The Family in Greek History
Author: Cynthia B. Patterson
Publisher: Harvard University Press
Total Pages: 296
Release: 2009-07-01
ISBN-10: 9780674041929
ISBN-13: 0674041925
The family, Cynthia Patterson demonstrates, played a key role in the political changes that mark the history of ancient Greece. From the archaic society portrayed in Homer and Hesiod to the Hellenistic age, the private world of the family and household was integral with and essential to the civic realm. Early Greek society was rooted not in clans but in individual households, and a man's or woman's place in the larger community was determined by relationships within those households. The development of the city-state did not result in loss of the family's power and authority, Patterson argues; rather, the protection of household relationships was an important element of early public law. The interaction of civic and family concerns in classical Athens is neatly articulated by the examples of marriage and adultery laws.
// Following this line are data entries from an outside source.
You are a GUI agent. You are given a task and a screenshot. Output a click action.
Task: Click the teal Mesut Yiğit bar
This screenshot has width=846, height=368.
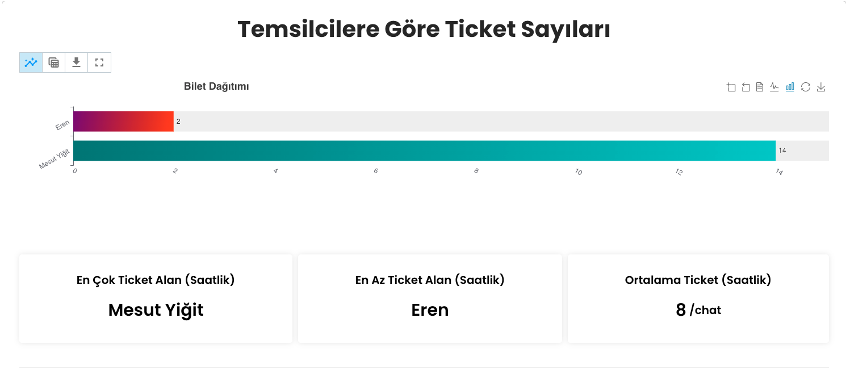pyautogui.click(x=425, y=150)
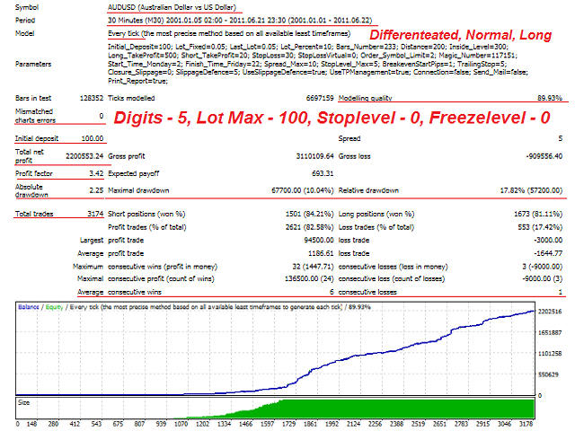The height and width of the screenshot is (431, 575).
Task: Click the Size label in the volume chart
Action: coord(24,402)
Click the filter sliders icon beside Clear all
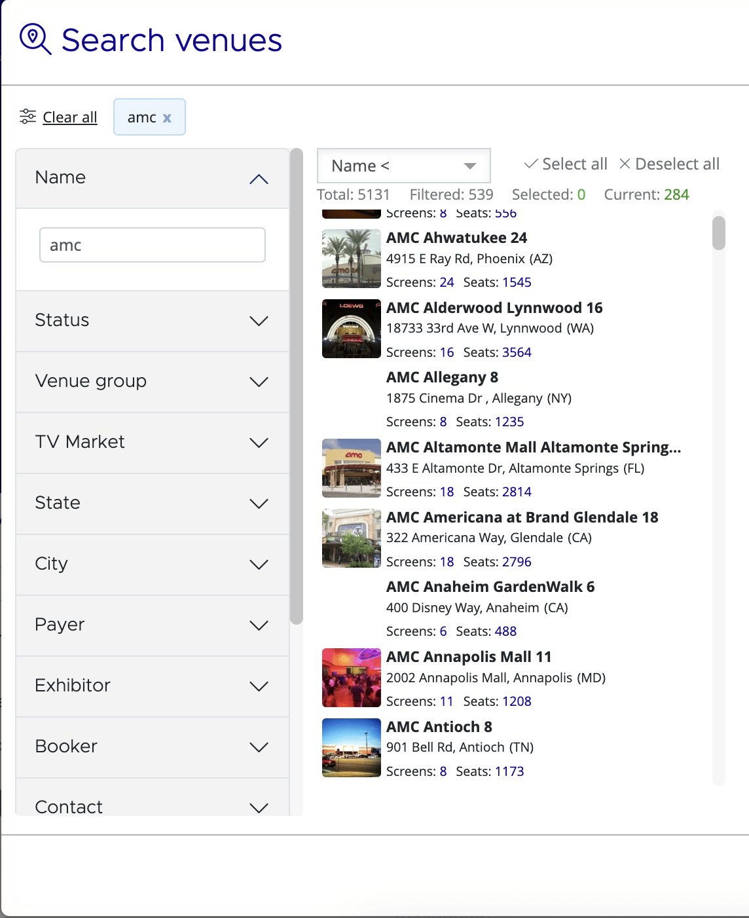 click(27, 116)
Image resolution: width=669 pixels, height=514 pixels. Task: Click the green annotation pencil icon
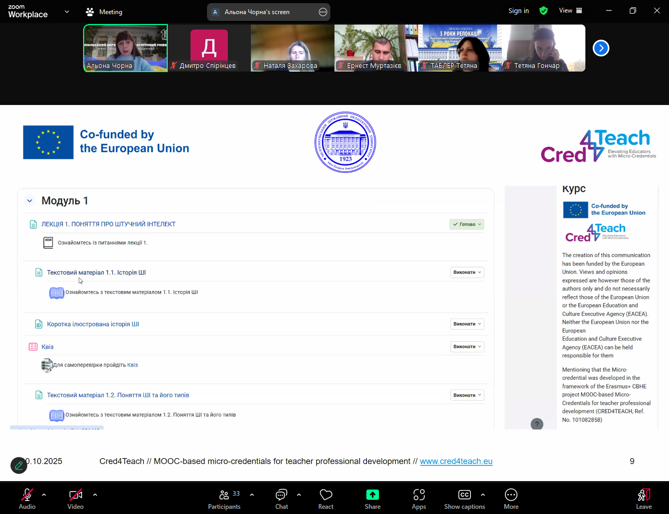click(x=19, y=465)
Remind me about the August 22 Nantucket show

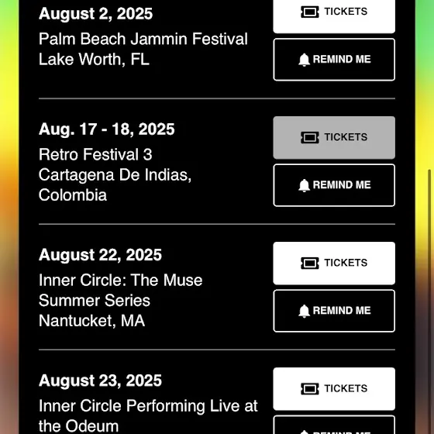click(334, 311)
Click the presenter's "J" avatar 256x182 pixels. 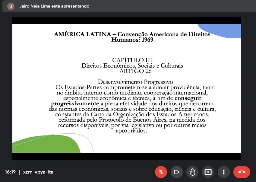[x=11, y=6]
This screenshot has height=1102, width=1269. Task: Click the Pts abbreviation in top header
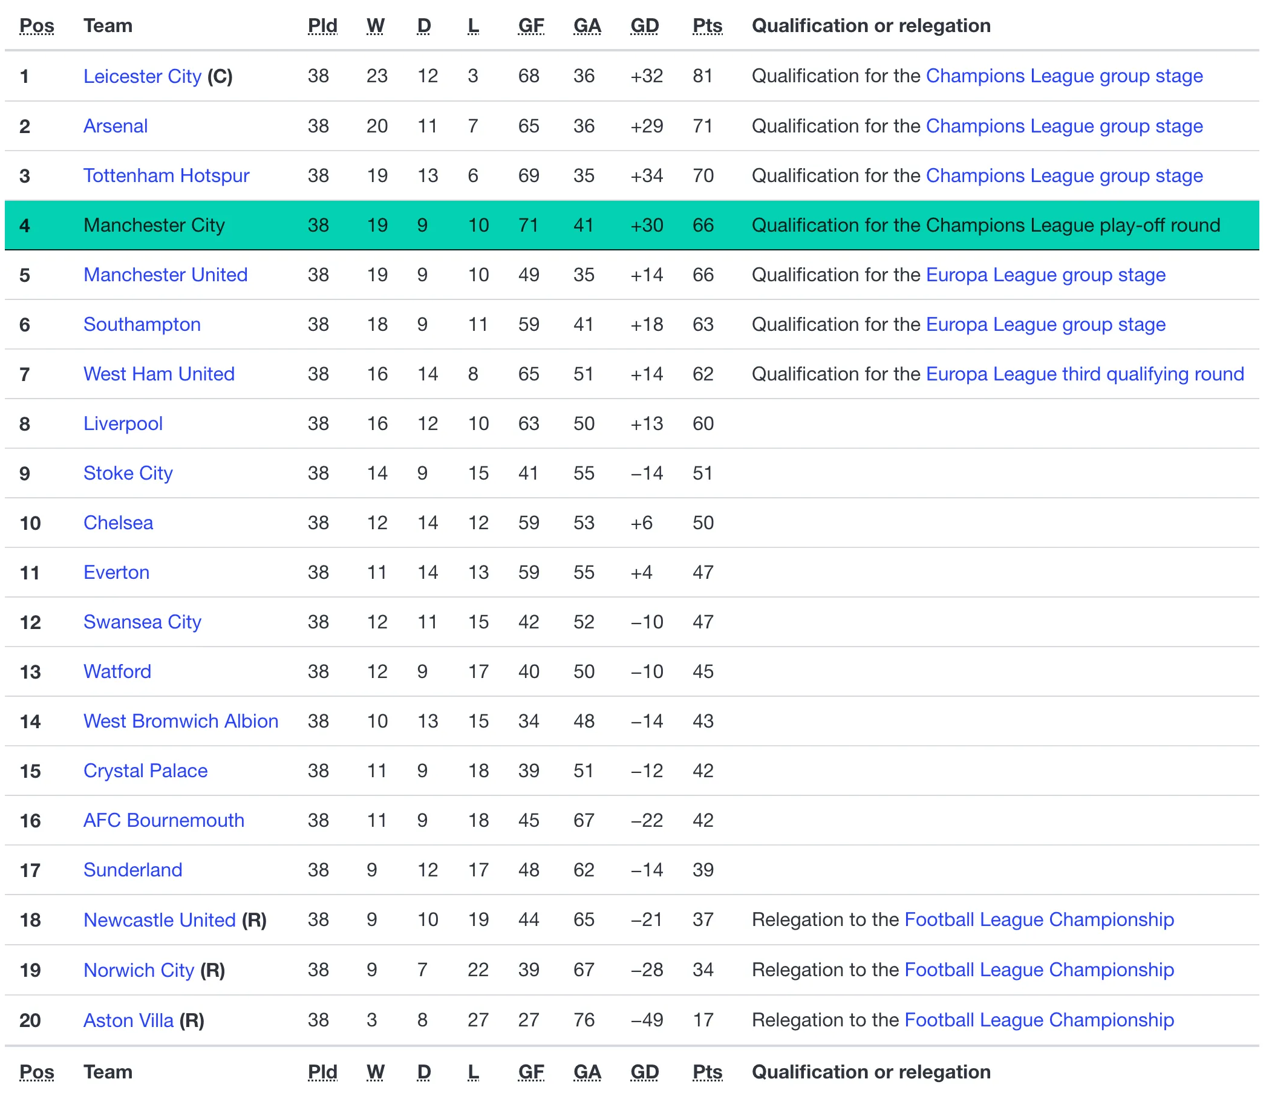[x=707, y=26]
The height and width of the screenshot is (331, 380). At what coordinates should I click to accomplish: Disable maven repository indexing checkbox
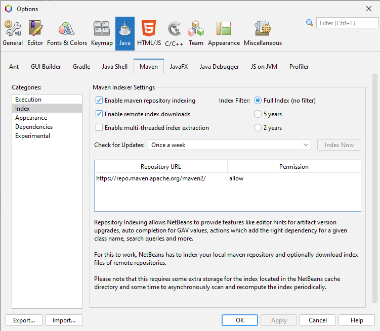99,101
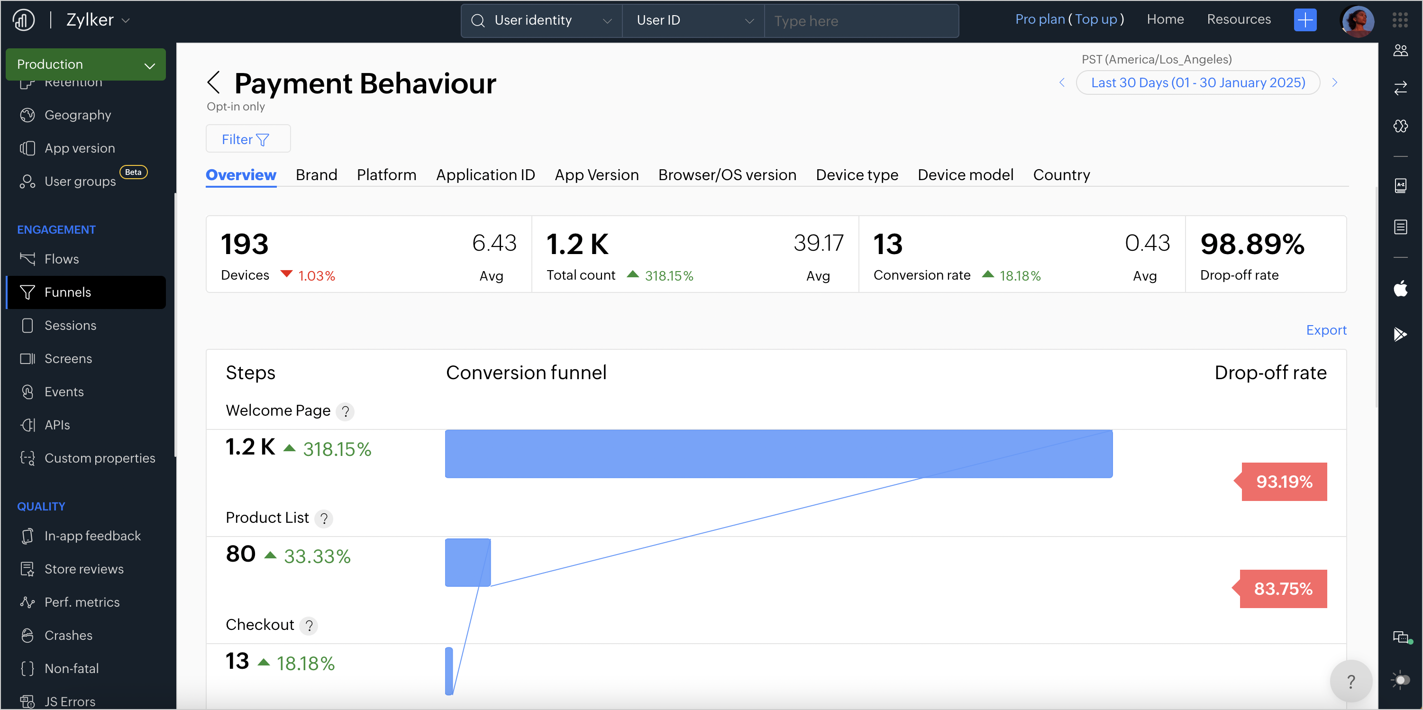Expand the Production environment dropdown

point(86,65)
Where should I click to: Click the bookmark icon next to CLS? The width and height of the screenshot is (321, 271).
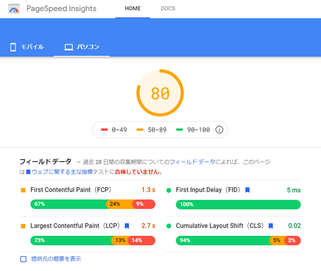point(271,226)
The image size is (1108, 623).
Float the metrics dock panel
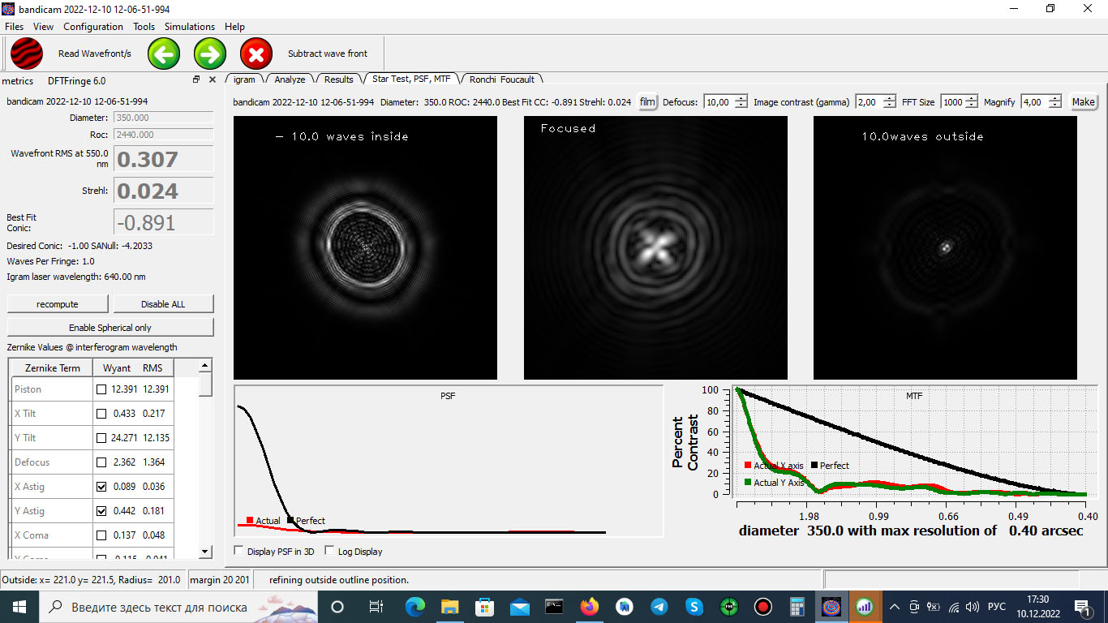coord(196,79)
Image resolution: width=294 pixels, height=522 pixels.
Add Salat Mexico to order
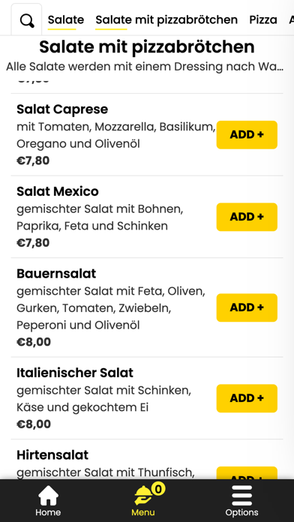coord(247,217)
In law courts and in theater performances, violation of marital relationships was presented as a public danger, the adulterer as a sexual thief. This is an understanding that fits the Athenian concept of the city as the highest form of family. The suppression of the cities with the ascendancy of Alexander's empire led to a new resolution of the relationship between public and private authority: the concept of a community of households, which is clearly exemplified in Menander's plays. Undercutting common interpretations of Greek experience as evolving from clan to patriarchal state, Patterson's insightful analysis sheds new light on the role of men and women in Greek culture.